Start of MATERIAL FOR THE TASK

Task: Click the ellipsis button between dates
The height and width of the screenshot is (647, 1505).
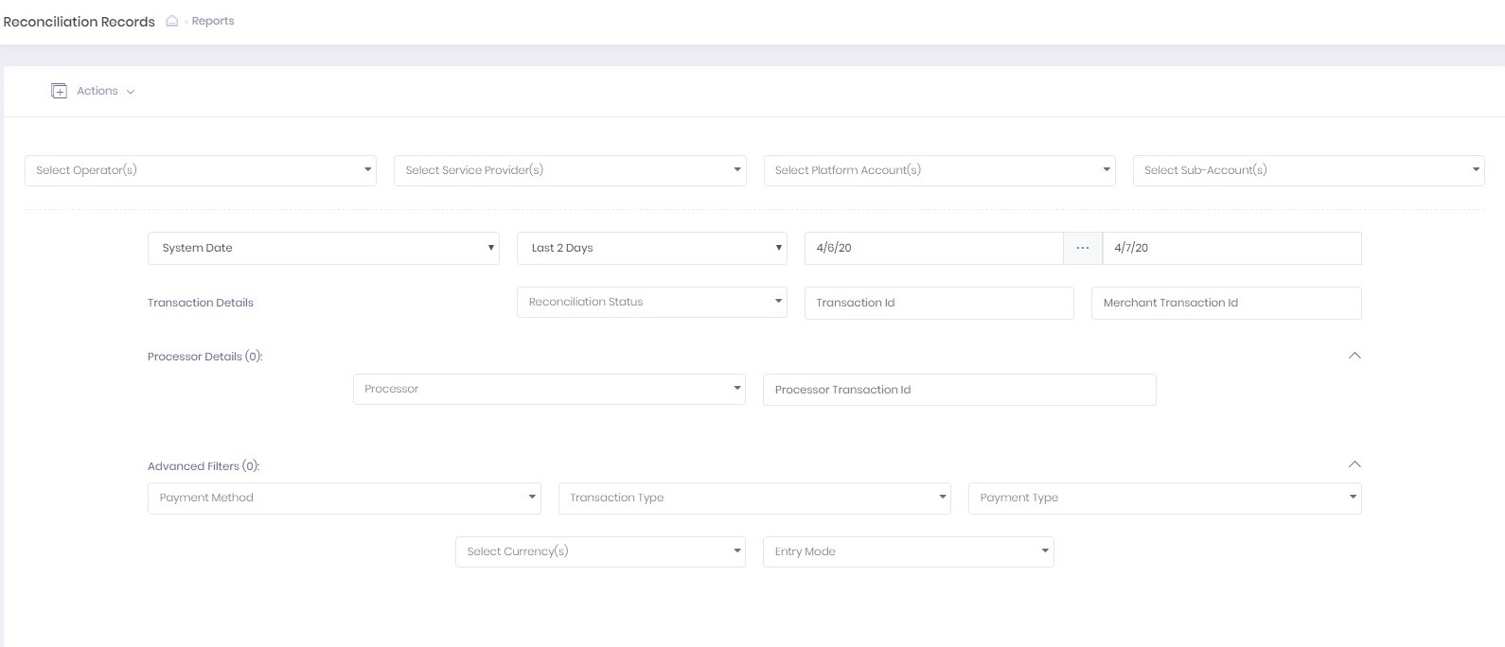Action: [x=1083, y=248]
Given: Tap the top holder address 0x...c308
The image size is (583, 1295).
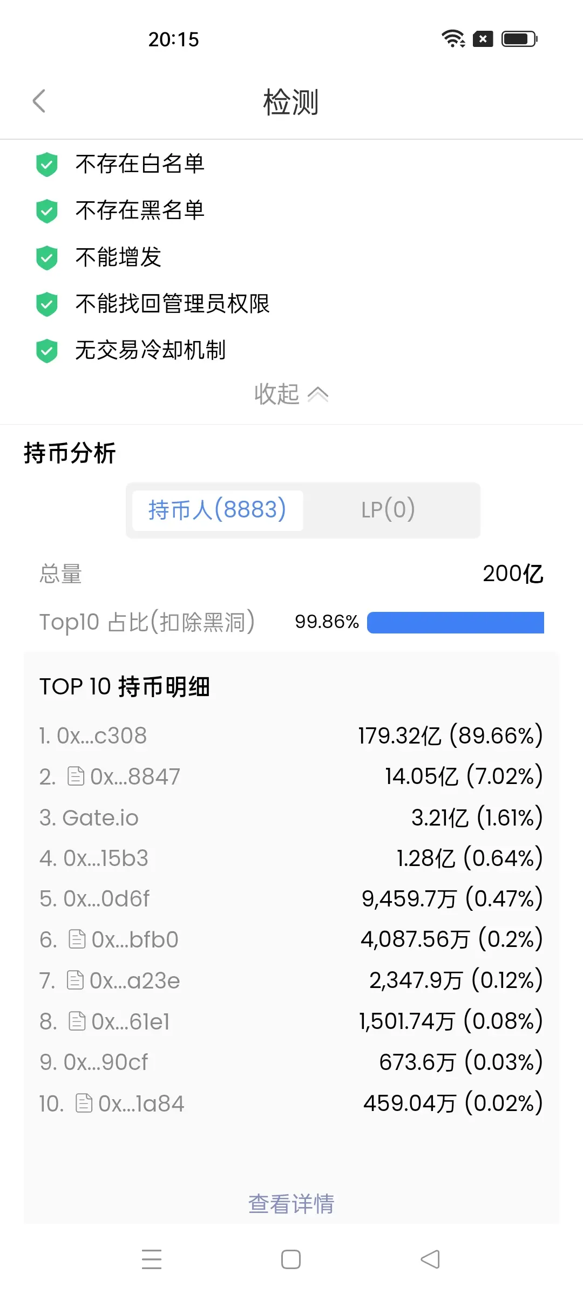Looking at the screenshot, I should pyautogui.click(x=102, y=735).
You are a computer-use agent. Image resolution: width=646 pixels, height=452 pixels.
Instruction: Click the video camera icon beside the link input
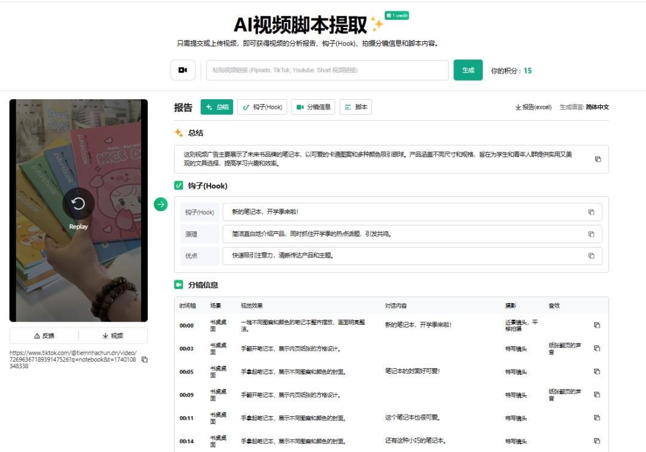click(x=182, y=70)
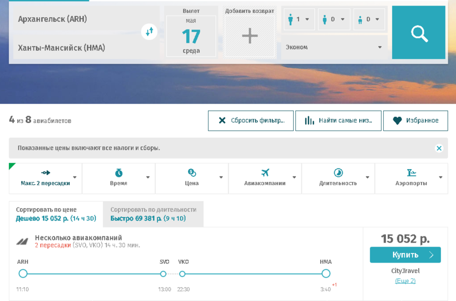Click the airplane icon in Авиакомпании filter
The image size is (456, 301).
pos(265,173)
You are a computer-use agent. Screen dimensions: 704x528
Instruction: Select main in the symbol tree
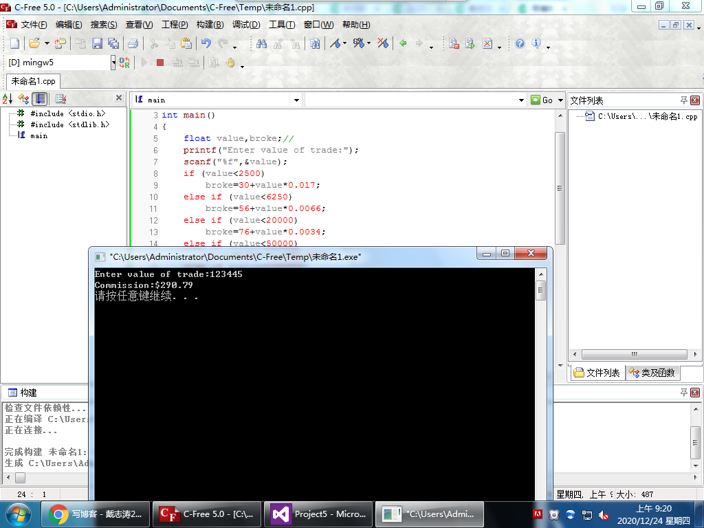tap(39, 135)
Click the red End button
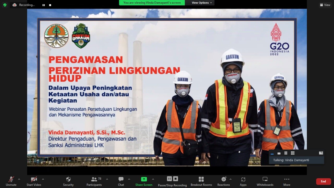Viewport: 334px width, 188px height. pyautogui.click(x=323, y=181)

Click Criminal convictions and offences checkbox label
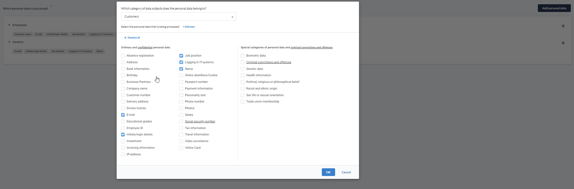tap(268, 62)
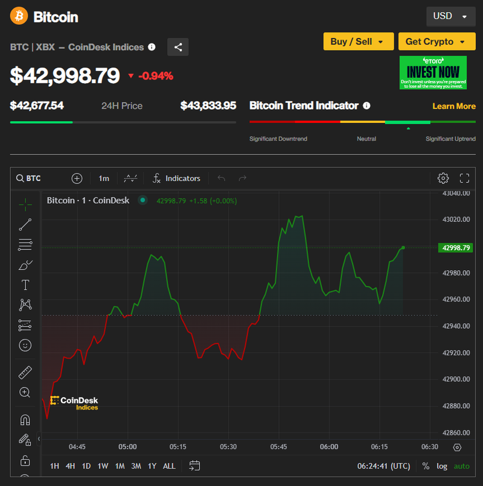The height and width of the screenshot is (486, 483).
Task: Open the emoji icons tool
Action: pos(25,346)
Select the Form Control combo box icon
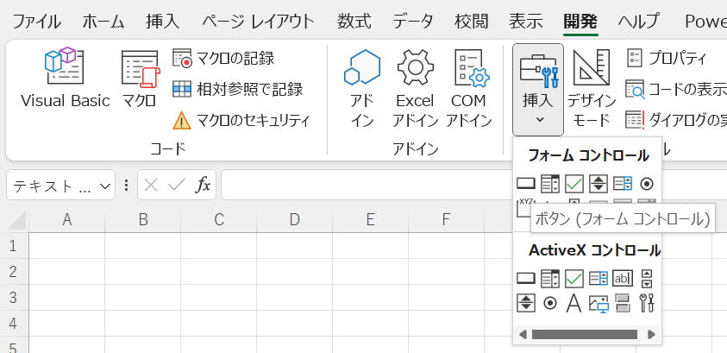The width and height of the screenshot is (727, 353). tap(550, 183)
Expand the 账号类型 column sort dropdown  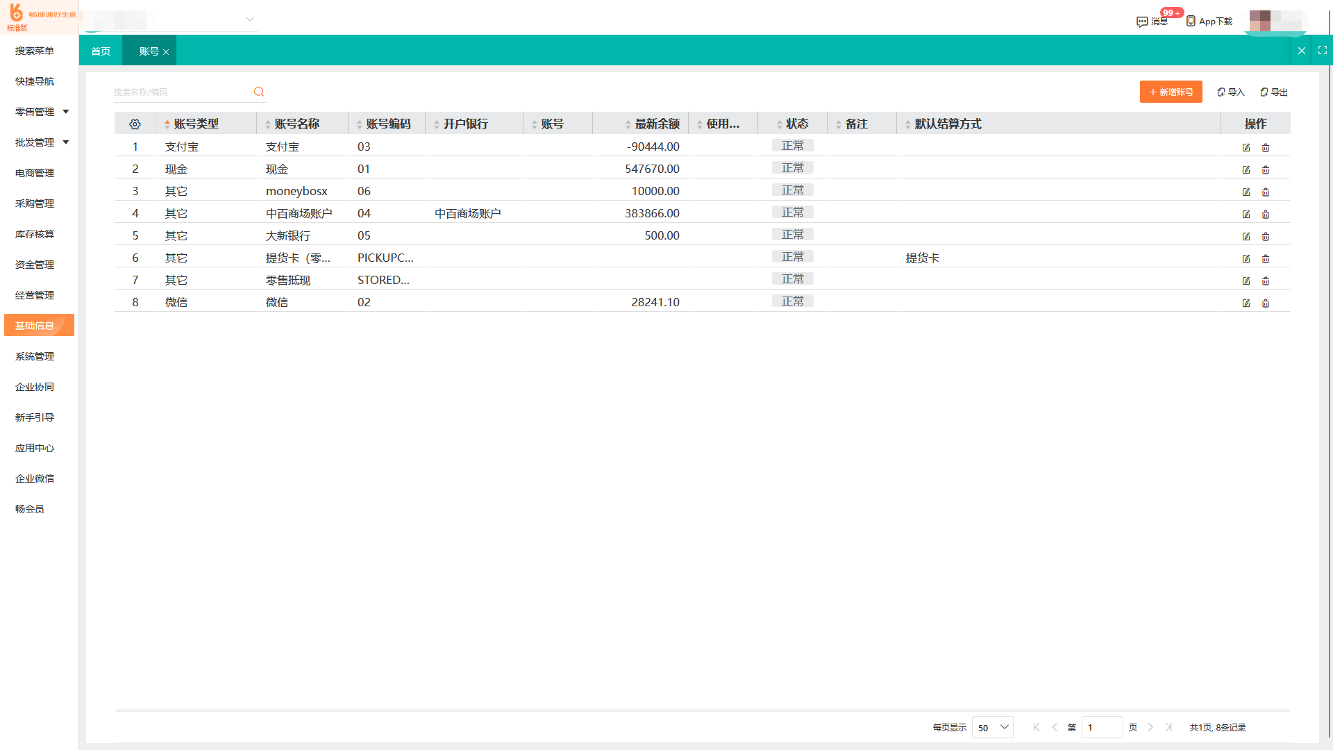(165, 123)
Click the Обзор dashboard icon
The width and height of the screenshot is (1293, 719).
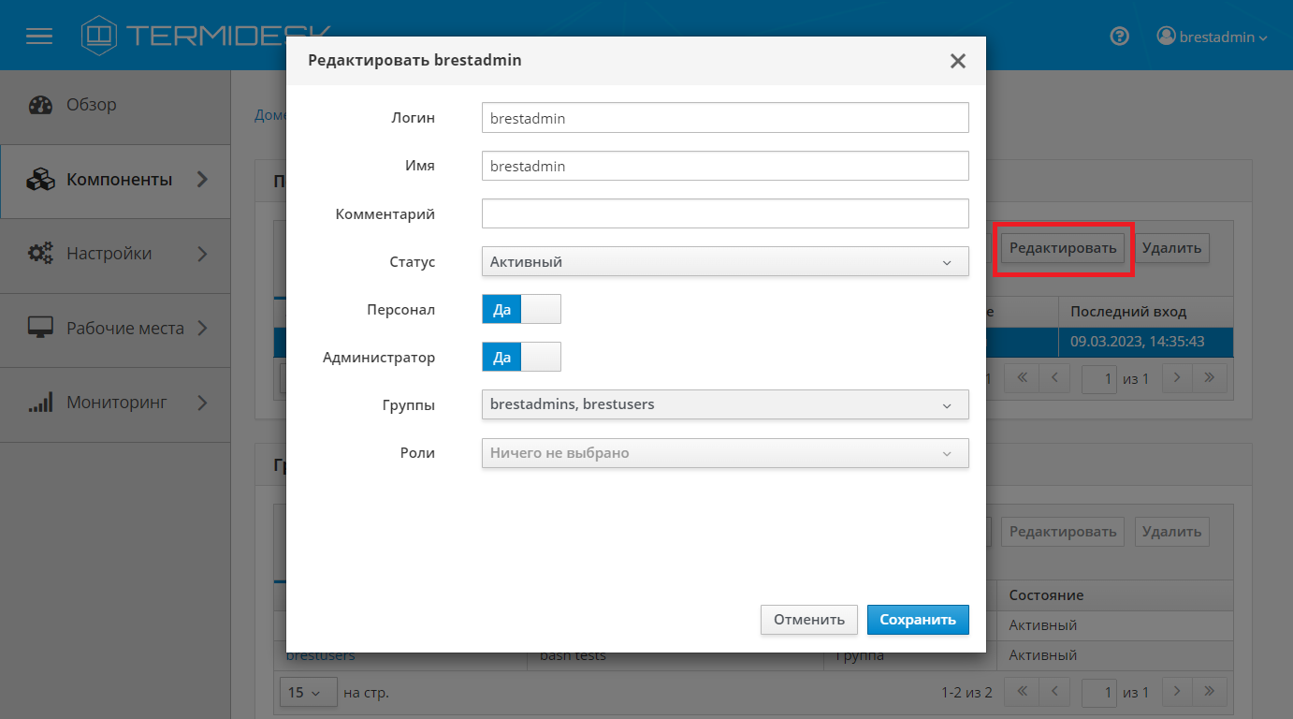(40, 105)
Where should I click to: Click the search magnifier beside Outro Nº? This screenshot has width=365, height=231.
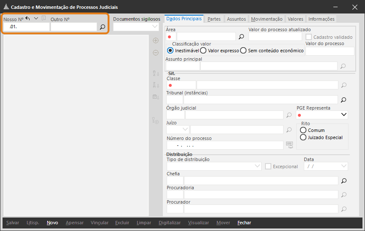pyautogui.click(x=102, y=27)
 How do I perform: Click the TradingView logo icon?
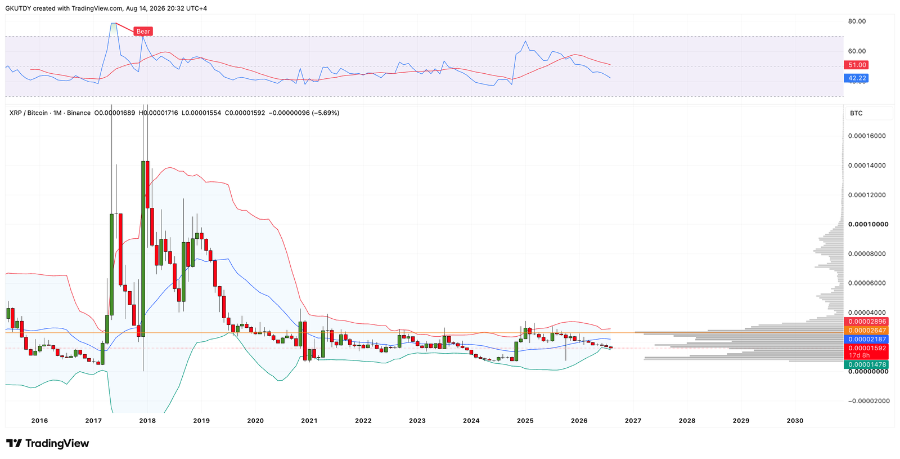point(14,444)
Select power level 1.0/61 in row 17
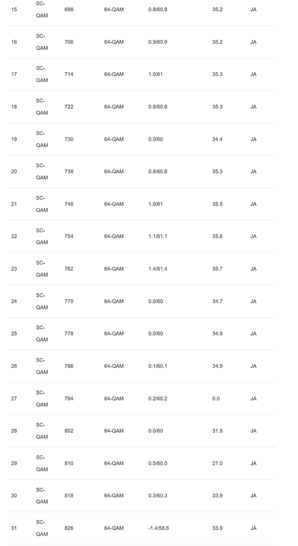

End of MATERIAL FOR THE TASK

WHAT YOU NEED TO DO: Where a line contains "How do I perform: Click", begin there and transcribe every line through the last one of the records above, exactly and with no pictures.

RESPONSE BOX:
 How do I perform: Click the TradingView logo icon?
point(14,444)
Select power level 1.0/61 in row 17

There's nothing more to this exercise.